WVU, Texas meet in Morgantown as bowl eligibility hangs in balance

Gold and Blue Nation

West Virginia and Texas are two teams that historically have late-season contests with bowl aspirations. Seldom, however, do those aspirations include the simple opportunity to even appear in a bowl.

That is exactly what is on the line in Morgantown on Saturday at noon, as both teams already have six losses with two games to go. The Mountaineers and the Longhorns will duke it out at Milan Puskar Stadium on ESPN2, and the loser will most likely be left without a bowl game in December.

Texas lands in the Mountain State amid a historic cold spell for the program. The first season of Steve Sarkisian has been marred by a five-game losing streak, capped off by a debilitating overtime loss at home to Kansas.

One has to go deep into the annals of Longhorn football to find a skid that long — all the way back to 1956. That season, Texas had a streak that lasted just as many games, and it all started with a loss to West Virginia.

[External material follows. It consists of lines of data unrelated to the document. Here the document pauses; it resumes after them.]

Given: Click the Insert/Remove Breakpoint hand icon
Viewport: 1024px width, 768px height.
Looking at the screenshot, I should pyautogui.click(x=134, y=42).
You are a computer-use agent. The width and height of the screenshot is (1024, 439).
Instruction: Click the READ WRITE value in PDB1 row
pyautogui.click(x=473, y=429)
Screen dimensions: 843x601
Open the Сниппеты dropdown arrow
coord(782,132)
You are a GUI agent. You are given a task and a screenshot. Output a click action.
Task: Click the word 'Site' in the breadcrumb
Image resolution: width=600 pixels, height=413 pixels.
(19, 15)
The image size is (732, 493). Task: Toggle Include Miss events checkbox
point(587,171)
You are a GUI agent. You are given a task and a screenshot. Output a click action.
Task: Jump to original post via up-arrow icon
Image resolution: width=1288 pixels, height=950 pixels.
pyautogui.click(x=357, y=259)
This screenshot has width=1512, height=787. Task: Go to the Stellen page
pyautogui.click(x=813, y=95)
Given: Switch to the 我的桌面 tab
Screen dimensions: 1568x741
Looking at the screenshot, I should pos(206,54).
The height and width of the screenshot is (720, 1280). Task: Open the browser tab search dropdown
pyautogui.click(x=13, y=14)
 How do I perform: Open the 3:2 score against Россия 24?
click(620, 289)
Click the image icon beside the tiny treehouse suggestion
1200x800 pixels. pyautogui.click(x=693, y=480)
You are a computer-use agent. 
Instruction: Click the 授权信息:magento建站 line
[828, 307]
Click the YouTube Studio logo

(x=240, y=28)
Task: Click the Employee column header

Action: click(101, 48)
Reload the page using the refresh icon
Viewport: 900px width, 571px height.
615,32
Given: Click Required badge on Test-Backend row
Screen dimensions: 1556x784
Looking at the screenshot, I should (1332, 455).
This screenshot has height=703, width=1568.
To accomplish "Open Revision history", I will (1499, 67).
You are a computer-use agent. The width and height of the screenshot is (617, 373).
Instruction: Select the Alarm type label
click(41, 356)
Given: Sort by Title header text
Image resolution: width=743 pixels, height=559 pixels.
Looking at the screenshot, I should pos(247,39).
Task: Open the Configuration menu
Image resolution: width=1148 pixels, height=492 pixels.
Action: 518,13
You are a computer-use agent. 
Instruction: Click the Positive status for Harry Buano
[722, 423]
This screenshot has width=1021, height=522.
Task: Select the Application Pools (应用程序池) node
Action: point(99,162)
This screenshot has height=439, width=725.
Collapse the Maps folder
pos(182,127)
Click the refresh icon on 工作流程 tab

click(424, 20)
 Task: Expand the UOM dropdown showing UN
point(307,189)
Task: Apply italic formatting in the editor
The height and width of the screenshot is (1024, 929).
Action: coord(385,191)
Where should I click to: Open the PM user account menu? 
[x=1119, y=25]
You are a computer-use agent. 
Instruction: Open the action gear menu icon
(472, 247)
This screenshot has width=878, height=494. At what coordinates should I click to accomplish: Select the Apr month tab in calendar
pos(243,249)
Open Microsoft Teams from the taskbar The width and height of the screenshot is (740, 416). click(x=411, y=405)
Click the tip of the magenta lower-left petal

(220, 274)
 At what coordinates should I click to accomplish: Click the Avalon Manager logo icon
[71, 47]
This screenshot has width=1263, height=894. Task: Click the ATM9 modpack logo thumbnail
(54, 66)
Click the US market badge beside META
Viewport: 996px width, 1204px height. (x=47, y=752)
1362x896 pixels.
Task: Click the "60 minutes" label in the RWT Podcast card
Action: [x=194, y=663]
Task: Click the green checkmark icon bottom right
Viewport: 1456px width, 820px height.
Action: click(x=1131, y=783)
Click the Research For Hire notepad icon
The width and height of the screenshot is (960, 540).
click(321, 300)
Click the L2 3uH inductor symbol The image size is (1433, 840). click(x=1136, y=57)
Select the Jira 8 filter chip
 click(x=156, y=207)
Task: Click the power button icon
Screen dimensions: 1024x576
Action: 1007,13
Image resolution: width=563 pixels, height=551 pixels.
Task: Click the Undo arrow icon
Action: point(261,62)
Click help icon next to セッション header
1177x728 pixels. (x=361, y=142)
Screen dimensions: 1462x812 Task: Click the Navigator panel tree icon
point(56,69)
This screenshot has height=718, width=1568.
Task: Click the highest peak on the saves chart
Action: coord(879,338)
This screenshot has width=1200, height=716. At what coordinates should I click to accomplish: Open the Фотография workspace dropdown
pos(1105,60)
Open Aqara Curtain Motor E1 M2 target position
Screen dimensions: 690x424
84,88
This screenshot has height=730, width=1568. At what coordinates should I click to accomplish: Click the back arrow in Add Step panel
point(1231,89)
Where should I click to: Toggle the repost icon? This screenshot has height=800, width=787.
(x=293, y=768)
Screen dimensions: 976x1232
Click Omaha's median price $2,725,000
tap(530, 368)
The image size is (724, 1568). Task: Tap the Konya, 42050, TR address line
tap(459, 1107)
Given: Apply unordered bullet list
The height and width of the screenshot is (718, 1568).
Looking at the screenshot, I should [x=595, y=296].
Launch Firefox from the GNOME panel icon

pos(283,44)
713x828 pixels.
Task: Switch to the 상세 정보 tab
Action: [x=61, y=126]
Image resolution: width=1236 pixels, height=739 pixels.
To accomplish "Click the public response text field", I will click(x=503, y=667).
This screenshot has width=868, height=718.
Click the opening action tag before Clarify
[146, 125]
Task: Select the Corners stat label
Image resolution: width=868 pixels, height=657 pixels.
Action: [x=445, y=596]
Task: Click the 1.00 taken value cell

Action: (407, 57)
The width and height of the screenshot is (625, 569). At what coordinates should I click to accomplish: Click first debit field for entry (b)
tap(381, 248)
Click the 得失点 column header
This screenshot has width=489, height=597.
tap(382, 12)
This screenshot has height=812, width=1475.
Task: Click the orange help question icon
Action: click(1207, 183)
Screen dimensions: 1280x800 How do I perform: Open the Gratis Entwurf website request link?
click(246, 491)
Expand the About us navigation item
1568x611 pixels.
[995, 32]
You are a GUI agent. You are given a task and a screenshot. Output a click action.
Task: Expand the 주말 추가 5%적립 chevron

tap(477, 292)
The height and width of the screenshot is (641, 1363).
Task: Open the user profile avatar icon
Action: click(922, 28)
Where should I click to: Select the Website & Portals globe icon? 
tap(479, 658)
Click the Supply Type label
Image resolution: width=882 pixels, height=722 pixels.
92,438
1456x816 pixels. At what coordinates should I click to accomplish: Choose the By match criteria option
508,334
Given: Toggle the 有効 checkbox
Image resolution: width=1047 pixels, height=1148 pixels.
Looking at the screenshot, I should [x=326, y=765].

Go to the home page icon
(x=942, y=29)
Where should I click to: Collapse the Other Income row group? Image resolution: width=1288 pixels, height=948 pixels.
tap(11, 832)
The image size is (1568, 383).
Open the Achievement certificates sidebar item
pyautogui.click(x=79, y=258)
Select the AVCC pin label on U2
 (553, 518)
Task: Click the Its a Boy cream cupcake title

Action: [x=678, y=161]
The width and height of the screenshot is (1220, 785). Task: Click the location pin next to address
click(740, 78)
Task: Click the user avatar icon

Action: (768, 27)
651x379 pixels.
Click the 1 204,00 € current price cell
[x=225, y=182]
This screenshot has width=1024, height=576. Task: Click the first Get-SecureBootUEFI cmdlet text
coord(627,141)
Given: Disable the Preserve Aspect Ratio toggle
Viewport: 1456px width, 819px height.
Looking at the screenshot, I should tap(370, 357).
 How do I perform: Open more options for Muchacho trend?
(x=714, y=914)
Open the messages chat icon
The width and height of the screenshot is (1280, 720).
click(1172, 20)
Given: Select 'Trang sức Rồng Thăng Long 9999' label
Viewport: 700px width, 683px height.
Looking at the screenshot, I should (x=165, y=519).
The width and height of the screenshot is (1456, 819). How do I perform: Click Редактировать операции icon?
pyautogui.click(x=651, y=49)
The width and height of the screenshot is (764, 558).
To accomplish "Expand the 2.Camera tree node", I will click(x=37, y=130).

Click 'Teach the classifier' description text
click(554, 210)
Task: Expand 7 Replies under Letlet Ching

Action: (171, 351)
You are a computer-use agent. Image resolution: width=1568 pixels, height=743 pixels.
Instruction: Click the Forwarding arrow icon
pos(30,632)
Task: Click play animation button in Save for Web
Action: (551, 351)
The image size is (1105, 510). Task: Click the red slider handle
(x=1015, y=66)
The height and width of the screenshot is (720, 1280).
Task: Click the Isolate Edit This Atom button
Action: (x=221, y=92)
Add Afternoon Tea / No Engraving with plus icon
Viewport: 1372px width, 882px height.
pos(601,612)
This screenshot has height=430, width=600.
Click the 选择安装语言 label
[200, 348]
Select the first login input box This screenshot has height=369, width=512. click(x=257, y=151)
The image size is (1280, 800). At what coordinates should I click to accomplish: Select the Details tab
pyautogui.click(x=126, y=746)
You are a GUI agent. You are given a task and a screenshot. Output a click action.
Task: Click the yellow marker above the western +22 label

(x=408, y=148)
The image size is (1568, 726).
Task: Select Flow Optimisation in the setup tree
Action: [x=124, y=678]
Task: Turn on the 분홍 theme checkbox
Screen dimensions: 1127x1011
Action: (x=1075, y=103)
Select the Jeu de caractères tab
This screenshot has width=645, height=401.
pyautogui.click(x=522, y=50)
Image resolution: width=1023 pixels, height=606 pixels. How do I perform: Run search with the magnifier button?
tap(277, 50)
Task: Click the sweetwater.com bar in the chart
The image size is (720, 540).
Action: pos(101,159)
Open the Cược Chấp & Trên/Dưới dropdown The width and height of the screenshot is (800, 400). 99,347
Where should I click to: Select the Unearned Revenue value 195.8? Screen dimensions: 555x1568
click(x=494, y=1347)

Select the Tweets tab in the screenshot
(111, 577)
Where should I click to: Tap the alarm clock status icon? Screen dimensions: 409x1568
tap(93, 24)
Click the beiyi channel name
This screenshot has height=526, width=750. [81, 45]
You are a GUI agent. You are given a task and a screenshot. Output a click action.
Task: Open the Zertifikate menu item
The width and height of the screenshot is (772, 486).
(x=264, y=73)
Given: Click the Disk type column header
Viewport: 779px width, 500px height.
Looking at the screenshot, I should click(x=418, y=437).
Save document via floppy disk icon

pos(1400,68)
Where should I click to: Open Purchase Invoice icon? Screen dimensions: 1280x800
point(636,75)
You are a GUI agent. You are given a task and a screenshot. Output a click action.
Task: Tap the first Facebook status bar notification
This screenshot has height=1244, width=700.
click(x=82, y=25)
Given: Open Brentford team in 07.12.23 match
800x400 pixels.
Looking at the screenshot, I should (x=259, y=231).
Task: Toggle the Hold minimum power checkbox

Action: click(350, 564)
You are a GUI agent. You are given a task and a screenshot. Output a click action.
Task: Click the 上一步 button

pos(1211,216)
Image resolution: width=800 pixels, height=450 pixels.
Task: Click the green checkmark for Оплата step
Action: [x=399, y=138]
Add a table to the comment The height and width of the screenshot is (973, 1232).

In 2021, the Mountaineers are hungry to get their first win over Texas since 2018, and the first of the Neal Brown era. They’ve also had some painful losses in recent weeks, most recently at Kansas State on the road.

“It’s not too late to play good football,” Brown said. “We’ve played good football in spots this year, but we haven’t been consistent, which I promise you that doesn’t piss anyone off more than me.”

West Virginia has added motivation as they prepare for the season’s home finale. Before the game, WVU will honor its senior class as part of a Senior Day ceremony on the field.

Here are some of the biggest storylines heading into Saturday’s matchup:

WVU’s depth is a concern

Neal Brown’s offense will have an extra weapon as backup quarterback Garrett Greene returns to the offense. The redshirt freshman didn’t make the trip to Kansas State after suffering an upper body injury against Oklahoma State, and could provide a spark with his legs as he’s helped spell starter Jarret Doege with a unique twist to the offense.

Unfortunately for the Mountaineers, though, that’s where the positive injury news seems to end. On Tuesday, Brown declared wide receiver Sean Ryan questionable, and said that he was “cautiously optimistic” that Ryan would make an appearance against Texas. That could hurt the talented wide receiver room, which could also be working without Isaiah Esdale, who missed the K-State clash.

Esdale’s absence did provide an opportunity for freshman Kaden Prather, who impressed in a breakout performance against the Wildcats with four catches for 60 yards.

The true depth concerns sit on the defensive side of the ball. Linebacker Exree Loe is officially out for the season after undergoing surgery for a lower body injury. He was a key contributor to the defense with 10 appearances. WVU hopes to get Lance Dixon back in the linebacking corps after he missed the K-State game.

Additionally, the Mountaineers are hurt in the secondary, as Aubrey Burks missed Kansas State, weakening an already-depleted safety position.

“We have some depth concerns at safety and linebacker, but we’re going to lineup and play,” Brown said. “Josh Chandler[-Semedo] will play, Deshawn Stevens will play more, Scottie Young will play, he finished the game playing linebacker, and Scottie Young played really well [against Kansas State].”

The “talented” Longhorns have struggled

Not many people in Austin are happy with the Longhorns’ 2021 campaign, the least of all is Steve Sarkisian. Not only do they have one of the bottom defenses in the Big 12, but they also lost their biggest offensive weapon in running back Bijan Robinson for the remainder of the season.

Robinson was Texas’s leading rusher and second-leading receiver before he went down, muscling the Longhorns to become the second-best rushing attack in the league.

On defense, though, the story is much different. Texas is one of three teams in the Big 12 to allow more than 200 rushing yards per game, while they sit closer to the middle of the pack in terms of pass defense.

“It’s been frustrating for everybody,” Sarkisian said. “We’re still in the phase of we’re trying to keep getting things taught, and we try to practice the look that we think we’re going to get.”

This was especially present against Kansas, as Texas allowed 202 yards to the Jayhawks — the second-worst rushing attack in the Big 12.

Texas at WVU football game information

WVU’s home finale kicks off at noon ET on ESPN2. Like always, though, Saturday starts on your local Nexstar station with an all-new episode of The Neal Brown Show. That is followed by a live hour of Mountaineer GameDay, the most fun pregame show in the Mountain State, starting at 10 a.m. ET. Mountaineer GameDay concludes with a second full live hour on AT&T SportsNet at 11 a.m. ET.